“You haven’t been long,” said Mr. Gustard, approvingly. “That’s the way I like to see it. When I courted Mrs. Gustard, which was forty years ago come next November, it was in the time of toolip-planting, and I hove a toolip bulb at her and caught her in the chignon. ‘Whatever are you doing of?’ she says to me. ‘It’s a proposal of marriage,’ I says, and when she started giggling I was that pleased I planted half the toolips upside down. But that’s forty years ago, that is. Mrs. Gustard’s grown more particular since, and so as she’s washing up the tea-things in the scullery, I should just slip out, and I’ll tell her you’ve gone out to get a paper to see if it’s true what somebody said about Buckingham Palace being burned to a cinder.”

Sylvia was not at all sure that she ought to recognize Mrs. Gustard’s opinion even so far as by slipping out and thereby giving her an idea that she did not possess perfect liberty of action. However, she decided that the point was too trifling to worry about, and, with a wave of her hand, she left her landlord to tell what story he chose to his wife.

Arthur Madden was waiting for her by his gate when she reached the end of the garden; while they wandered along by the Heath, indifferent to the drizzle, Sylvia felt an extraordinary release from the faint discontent of these past days, an extraordinary delight in finding herself with a companion who was young like herself and who, like herself, seemed full of speculation upon the world which he was setting out to explore, regarding it as an adventure and ready to exchange hopes and fears and fancies with her in a way that no one had ever done hitherto; moreover, he was ready to be most flatteringly impressed by her experiences, even if he still maintained she could not whistle properly. The friendship between Sylvia and Arthur begun upon that night grew daily closer. Mrs. Gustard used to say that they wasted each other’s time, but she was in the minority; she used to say also that Arthur was being more spoiled than ever by his mother; but it was this very capacity for being spoiled that endeared him to Sylvia, who had spent a completely free existence for so long now that unless Arthur had been allowed his freedom she would soon have tired of the friendship. She liked Mrs. Madden, a beautiful and unpractical woman, who unceasingly played long sonatas on a cracked piano; at least she would have played them unceasingly had she not continually been jumping up to wait on Arthur, hovering round him like a dark and iridescent butterfly.

In the course of many talks together Arthur told Sylvia the family history. It seemed that his mother had been the daughter of a gentleman, not an ordinary kind of top-hatted gentleman, but a squire with horses and hounds and a park; his father had been a groom and she had eloped with him, but Sylvia was not to suppose that his father had been an ordinary kind of groom; he too came from good stock, though he had been rather wild. His father’s father had been a farmer in Sussex, and he had just come back from staying at the farm, where his uncle had offered to give him a start in life, but he had found he did not care much for farm-work. His mother’s family would have nothing to do with her beyond allowing her enough to live upon without disturbing them.

“What are you going to do?” Sylvia asked.

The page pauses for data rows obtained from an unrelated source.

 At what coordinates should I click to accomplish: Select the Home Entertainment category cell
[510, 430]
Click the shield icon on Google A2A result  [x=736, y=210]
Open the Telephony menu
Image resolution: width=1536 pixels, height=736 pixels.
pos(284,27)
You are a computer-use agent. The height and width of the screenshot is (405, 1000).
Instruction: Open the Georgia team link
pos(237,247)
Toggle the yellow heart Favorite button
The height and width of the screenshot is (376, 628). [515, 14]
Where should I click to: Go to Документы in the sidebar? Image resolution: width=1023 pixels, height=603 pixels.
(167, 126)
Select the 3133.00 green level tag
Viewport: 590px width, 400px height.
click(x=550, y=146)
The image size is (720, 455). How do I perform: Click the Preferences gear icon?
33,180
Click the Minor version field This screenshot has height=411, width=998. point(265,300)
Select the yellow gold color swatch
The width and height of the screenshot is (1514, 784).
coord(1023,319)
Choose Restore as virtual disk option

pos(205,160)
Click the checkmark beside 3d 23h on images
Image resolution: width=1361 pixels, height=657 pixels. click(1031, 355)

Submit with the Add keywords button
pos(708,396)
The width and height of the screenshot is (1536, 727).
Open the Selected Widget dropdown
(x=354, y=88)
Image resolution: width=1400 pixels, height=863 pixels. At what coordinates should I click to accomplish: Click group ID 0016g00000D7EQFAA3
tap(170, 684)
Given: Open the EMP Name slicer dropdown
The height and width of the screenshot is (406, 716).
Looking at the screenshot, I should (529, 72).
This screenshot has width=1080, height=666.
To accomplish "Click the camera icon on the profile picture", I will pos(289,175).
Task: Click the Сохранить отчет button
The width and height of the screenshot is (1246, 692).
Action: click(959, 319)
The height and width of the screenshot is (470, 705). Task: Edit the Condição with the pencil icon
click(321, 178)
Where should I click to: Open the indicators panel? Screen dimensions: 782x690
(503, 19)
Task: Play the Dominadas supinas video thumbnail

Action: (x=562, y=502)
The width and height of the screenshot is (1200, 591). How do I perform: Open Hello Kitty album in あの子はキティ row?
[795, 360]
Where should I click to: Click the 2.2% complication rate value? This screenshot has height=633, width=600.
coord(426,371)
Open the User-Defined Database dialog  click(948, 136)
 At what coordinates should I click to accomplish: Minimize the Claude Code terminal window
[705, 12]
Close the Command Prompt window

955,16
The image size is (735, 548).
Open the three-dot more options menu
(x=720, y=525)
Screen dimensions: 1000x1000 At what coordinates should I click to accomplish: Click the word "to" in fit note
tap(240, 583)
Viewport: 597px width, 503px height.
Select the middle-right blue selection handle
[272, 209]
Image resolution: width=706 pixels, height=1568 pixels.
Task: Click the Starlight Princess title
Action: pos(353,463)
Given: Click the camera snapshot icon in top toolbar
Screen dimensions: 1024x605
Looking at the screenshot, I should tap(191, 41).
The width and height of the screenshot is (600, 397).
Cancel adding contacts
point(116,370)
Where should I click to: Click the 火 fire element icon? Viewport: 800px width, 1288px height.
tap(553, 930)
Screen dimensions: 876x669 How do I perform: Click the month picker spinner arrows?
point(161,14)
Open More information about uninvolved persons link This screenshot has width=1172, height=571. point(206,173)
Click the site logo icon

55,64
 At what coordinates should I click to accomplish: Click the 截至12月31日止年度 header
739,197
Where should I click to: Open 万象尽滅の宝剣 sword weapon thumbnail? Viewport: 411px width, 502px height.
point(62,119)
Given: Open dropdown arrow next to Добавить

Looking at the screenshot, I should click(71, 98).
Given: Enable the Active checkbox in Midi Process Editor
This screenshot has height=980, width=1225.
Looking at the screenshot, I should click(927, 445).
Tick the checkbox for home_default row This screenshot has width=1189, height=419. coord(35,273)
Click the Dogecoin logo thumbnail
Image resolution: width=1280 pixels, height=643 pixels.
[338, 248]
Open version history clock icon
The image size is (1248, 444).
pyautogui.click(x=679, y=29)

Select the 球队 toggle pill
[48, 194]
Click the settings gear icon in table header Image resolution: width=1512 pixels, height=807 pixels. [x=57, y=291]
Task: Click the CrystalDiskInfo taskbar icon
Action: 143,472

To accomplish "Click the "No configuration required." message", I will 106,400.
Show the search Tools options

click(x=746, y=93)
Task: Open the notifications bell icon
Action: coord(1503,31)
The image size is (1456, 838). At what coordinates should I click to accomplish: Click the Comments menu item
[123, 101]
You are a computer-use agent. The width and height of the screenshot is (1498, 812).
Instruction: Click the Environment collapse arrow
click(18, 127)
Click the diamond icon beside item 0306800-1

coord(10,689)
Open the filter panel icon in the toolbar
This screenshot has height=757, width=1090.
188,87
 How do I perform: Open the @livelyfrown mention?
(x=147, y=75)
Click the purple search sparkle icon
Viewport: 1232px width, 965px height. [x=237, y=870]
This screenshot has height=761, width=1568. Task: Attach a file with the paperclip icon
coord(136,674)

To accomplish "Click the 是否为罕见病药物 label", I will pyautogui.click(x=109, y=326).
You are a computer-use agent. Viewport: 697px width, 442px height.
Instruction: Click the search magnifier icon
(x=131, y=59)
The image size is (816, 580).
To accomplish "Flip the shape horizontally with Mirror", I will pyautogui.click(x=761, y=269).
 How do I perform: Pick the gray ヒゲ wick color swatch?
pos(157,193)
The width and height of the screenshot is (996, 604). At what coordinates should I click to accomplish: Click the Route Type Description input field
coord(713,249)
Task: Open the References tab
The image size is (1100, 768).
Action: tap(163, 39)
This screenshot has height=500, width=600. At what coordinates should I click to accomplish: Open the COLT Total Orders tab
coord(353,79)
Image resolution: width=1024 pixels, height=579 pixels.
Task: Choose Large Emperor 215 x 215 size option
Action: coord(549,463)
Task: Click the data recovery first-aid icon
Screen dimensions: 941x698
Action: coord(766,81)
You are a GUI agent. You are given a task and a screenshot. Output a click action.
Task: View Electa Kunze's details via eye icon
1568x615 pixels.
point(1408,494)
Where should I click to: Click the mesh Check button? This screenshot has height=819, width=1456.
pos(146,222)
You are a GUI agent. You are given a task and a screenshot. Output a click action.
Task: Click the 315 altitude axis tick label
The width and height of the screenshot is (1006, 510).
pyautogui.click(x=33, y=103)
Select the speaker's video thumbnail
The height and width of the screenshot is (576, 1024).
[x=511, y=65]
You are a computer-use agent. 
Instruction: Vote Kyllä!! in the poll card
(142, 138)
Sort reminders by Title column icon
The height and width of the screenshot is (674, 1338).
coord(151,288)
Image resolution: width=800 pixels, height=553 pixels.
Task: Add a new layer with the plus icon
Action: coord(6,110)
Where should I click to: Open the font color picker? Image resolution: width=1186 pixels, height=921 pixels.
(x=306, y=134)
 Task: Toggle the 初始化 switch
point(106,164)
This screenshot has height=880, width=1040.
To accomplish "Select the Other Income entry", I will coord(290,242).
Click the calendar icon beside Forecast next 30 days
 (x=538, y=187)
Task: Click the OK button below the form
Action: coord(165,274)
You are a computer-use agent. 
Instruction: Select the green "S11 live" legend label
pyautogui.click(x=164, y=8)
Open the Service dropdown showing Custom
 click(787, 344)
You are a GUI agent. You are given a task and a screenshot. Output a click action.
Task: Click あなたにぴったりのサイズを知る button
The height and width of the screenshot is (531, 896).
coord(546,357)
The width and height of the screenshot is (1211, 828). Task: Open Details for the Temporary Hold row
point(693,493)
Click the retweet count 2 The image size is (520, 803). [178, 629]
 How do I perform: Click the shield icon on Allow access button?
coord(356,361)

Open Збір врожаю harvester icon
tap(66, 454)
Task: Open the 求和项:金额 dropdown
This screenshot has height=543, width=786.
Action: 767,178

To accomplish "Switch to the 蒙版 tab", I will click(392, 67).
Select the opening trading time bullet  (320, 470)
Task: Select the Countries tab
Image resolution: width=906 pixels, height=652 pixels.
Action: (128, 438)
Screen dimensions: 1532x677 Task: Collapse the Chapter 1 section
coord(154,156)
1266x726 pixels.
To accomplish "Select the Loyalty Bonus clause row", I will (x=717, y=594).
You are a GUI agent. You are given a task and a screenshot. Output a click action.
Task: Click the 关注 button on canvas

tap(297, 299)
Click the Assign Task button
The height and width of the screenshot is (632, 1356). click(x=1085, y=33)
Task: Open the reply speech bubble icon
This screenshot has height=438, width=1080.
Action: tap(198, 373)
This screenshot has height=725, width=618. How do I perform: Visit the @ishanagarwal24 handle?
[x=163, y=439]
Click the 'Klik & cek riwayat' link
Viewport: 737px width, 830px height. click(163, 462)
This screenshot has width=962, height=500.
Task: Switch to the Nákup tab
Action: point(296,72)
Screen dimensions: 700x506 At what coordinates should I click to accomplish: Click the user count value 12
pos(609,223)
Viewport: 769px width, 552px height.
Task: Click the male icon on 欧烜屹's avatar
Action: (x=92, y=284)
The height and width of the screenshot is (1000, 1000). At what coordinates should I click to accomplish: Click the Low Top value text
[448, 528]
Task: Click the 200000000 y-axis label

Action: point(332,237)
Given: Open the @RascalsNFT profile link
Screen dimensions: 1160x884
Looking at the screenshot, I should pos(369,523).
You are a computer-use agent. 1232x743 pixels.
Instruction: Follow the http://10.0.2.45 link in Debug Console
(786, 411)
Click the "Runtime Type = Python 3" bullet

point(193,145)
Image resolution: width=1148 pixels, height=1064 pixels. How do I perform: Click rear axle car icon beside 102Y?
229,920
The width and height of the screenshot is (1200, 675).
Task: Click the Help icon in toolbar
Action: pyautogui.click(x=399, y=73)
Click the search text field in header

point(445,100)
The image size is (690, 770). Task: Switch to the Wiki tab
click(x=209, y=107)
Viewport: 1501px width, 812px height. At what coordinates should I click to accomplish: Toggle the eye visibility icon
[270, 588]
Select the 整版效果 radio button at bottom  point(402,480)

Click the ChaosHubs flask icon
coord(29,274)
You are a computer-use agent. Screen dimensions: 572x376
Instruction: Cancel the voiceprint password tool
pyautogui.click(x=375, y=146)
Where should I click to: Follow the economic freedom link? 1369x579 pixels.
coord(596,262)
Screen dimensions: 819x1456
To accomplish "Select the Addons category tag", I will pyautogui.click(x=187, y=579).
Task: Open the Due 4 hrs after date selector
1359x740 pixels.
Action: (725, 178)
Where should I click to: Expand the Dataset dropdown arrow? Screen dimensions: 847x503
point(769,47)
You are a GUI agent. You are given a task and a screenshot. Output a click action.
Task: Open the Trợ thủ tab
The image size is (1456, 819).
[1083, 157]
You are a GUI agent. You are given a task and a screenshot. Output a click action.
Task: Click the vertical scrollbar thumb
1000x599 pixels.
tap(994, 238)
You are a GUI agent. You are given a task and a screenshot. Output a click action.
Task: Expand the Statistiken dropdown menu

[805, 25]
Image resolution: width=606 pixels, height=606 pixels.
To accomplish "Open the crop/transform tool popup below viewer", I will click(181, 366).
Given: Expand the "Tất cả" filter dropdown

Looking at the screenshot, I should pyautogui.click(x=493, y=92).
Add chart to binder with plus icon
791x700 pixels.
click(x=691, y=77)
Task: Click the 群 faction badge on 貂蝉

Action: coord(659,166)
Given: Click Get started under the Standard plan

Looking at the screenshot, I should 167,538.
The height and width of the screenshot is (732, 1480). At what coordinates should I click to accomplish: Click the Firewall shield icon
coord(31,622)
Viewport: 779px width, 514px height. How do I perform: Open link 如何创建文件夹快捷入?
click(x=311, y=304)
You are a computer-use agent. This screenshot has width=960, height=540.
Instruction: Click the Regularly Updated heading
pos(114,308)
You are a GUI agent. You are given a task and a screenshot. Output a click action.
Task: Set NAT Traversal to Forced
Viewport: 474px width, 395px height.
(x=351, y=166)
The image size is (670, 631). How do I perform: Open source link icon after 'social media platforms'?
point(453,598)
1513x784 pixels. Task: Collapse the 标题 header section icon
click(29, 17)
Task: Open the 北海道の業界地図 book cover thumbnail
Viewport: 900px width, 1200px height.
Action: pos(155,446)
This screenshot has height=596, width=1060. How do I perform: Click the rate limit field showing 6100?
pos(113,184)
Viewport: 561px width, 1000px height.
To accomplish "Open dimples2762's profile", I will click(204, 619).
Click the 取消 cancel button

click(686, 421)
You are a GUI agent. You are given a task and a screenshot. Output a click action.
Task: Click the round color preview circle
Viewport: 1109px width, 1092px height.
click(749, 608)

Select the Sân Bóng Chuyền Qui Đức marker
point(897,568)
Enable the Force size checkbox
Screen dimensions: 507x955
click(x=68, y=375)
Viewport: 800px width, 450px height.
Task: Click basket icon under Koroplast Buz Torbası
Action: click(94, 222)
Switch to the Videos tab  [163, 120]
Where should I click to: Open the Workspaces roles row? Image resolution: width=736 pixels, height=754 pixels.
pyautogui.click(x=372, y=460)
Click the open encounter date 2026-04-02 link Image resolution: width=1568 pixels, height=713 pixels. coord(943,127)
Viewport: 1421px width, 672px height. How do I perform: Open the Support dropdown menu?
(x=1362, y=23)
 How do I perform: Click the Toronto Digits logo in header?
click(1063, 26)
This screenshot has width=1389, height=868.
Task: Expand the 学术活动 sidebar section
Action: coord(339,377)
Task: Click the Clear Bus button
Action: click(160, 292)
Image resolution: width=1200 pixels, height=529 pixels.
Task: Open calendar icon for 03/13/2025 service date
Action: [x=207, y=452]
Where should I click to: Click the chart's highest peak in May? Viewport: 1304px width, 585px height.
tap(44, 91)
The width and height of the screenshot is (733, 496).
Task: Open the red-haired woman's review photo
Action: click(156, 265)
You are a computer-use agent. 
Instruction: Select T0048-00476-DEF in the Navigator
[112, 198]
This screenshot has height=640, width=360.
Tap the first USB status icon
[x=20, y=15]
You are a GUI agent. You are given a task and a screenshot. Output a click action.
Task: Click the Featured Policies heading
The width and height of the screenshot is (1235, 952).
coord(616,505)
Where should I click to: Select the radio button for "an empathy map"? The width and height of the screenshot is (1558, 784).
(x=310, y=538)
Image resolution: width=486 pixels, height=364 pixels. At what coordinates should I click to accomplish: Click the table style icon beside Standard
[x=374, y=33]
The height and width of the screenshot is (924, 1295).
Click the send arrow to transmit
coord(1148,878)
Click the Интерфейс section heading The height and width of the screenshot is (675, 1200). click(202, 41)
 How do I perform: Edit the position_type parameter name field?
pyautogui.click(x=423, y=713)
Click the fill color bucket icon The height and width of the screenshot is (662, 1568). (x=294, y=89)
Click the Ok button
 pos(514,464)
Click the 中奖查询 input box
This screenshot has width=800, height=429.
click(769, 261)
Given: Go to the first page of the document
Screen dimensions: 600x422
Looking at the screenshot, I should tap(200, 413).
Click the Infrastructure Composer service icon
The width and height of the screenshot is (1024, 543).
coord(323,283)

Arthur replied that he did not know, but that he had thoughts of being a soldier.

“A soldier?” said Sylvia, doubtfully. Her experience of soldiers was confined to Blanche’s lovers, and the universal connotation in France of soldiery with a vile servitude that could hardly be avoided.

“But of course the worst of it is,” Arthur explained, “there aren’t any wars nowadays.”

They were walking over the Heath on a fine November day about Martinmas; presently, when they sat down under some pines and looked at London spread beneath them in a sparkling haze, Arthur took Sylvia’s hand and told her that he loved her.

She nearly snatched her hand away and would have told him not to be silly, but suddenly the beauty of the tranquil city below and the wind through the pines conquered her spirit; she sat closer to him, letting her head droop upon his shoulder; when his clasp tightened round her unresisting hand she burst into tears, unable to tell him that her sorrow was nothing but joy, that he had nothing to do with it nor with her, and yet that he had everything to do with it, because with no one else could she have borne this incommunicable display of life. Then she dried her tears and told Arthur she thought he had better become a highwayman.